Among the entries below, one stretch runs from the line that contains "The width and height of the screenshot is (1080, 608)." through the line that contains "You are a computer-use agent. Screen". Repeat that stretch exactly, ends included, and only that.

===== Raw data

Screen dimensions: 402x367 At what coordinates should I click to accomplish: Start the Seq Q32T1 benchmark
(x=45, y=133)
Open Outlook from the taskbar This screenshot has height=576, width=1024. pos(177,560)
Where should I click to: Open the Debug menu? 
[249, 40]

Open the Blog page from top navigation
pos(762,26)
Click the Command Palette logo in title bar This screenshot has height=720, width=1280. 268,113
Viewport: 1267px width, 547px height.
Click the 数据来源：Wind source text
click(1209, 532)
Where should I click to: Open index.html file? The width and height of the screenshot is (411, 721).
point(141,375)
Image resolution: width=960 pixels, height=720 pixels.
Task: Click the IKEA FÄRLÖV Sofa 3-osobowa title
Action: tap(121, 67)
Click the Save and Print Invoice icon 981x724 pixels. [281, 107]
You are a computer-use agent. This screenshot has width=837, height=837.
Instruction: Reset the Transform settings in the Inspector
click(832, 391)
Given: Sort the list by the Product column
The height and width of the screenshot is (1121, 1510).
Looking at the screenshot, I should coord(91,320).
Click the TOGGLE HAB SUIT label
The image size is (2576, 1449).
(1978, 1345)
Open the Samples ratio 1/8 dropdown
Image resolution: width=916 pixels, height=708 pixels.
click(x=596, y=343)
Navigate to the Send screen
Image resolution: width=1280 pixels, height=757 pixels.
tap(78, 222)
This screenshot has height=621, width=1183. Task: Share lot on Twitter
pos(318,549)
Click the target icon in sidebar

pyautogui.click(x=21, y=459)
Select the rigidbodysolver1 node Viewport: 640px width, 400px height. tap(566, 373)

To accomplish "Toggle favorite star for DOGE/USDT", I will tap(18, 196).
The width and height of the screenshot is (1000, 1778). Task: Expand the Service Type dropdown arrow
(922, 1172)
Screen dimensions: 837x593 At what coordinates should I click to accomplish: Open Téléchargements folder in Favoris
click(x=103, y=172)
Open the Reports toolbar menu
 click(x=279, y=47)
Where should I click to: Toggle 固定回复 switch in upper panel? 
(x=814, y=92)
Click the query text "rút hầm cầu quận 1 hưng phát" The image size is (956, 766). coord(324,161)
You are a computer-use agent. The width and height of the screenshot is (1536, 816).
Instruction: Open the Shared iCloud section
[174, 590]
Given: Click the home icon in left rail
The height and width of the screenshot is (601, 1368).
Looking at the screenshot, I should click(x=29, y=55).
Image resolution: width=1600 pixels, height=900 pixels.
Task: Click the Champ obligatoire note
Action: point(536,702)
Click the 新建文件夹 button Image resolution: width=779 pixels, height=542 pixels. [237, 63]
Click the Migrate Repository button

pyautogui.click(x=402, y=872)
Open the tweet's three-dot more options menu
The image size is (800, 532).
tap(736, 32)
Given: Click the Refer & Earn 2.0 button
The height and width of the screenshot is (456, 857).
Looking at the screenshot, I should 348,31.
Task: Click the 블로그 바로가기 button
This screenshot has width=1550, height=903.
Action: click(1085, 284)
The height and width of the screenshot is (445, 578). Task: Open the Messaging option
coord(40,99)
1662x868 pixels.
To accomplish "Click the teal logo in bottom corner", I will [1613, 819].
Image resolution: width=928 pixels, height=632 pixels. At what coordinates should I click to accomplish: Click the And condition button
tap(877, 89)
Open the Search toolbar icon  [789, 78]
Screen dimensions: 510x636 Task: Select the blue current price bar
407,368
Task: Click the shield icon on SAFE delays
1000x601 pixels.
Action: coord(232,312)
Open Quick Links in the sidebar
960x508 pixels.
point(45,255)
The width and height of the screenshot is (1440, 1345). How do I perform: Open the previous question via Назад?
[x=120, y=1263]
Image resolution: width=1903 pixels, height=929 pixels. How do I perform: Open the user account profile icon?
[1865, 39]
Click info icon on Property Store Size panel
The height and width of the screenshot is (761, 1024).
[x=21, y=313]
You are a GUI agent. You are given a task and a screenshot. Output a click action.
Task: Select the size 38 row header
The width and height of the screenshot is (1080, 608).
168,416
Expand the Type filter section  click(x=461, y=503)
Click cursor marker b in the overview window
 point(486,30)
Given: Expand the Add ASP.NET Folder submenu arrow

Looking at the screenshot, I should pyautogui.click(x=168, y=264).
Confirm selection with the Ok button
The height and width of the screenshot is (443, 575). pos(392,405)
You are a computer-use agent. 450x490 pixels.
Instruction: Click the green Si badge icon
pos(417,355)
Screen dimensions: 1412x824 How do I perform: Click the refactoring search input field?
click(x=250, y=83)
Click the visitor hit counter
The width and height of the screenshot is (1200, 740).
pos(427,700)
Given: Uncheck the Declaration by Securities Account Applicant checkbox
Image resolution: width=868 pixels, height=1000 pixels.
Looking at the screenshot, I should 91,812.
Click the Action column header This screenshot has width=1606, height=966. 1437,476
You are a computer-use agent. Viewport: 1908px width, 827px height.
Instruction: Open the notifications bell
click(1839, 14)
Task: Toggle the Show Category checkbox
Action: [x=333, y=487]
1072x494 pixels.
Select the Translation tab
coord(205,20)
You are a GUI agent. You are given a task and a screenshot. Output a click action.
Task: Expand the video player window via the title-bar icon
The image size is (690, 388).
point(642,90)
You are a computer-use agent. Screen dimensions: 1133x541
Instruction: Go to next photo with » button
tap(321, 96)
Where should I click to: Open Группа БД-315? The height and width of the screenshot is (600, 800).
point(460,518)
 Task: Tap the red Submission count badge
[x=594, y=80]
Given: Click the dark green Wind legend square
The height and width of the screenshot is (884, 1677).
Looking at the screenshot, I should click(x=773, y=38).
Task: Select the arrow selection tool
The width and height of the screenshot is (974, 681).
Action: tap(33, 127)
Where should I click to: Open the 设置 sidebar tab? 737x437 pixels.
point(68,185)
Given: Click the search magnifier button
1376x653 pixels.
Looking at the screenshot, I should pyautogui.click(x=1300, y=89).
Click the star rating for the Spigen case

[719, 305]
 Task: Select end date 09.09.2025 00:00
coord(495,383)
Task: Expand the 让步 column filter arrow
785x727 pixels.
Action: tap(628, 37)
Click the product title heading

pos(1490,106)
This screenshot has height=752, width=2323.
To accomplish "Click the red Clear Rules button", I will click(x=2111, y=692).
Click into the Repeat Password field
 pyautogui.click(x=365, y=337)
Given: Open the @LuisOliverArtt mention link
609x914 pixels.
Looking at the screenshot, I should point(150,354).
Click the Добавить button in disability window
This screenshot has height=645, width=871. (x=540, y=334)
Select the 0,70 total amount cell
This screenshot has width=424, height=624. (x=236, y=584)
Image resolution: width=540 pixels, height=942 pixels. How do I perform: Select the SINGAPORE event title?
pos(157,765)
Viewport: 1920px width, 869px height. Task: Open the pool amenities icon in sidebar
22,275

==========

# Response to this task
The width and height of the screenshot is (1080, 608).
168,416
Expand the Type filter section  click(x=461, y=503)
Click cursor marker b in the overview window
 point(486,30)
Given: Expand the Add ASP.NET Folder submenu arrow

Looking at the screenshot, I should pyautogui.click(x=168, y=264).
Confirm selection with the Ok button
The height and width of the screenshot is (443, 575). pos(392,405)
You are a computer-use agent. 450x490 pixels.
Instruction: Click the green Si badge icon
pos(417,355)
Screen dimensions: 1412x824 How do I perform: Click the refactoring search input field?
click(x=250, y=83)
Click the visitor hit counter
The width and height of the screenshot is (1200, 740).
pos(427,700)
Given: Uncheck the Declaration by Securities Account Applicant checkbox
Image resolution: width=868 pixels, height=1000 pixels.
Looking at the screenshot, I should 91,812.
Click the Action column header This screenshot has width=1606, height=966. 1437,476
You are a computer-use agent. Viewport: 1908px width, 827px height.
Instruction: Open the notifications bell
click(1839, 14)
Task: Toggle the Show Category checkbox
Action: [x=333, y=487]
1072x494 pixels.
Select the Translation tab
coord(205,20)
You are a GUI agent. You are given a task and a screenshot. Output a click action.
Task: Expand the video player window via the title-bar icon
The image size is (690, 388).
point(642,90)
You are a computer-use agent. Screen dimensions: 1133x541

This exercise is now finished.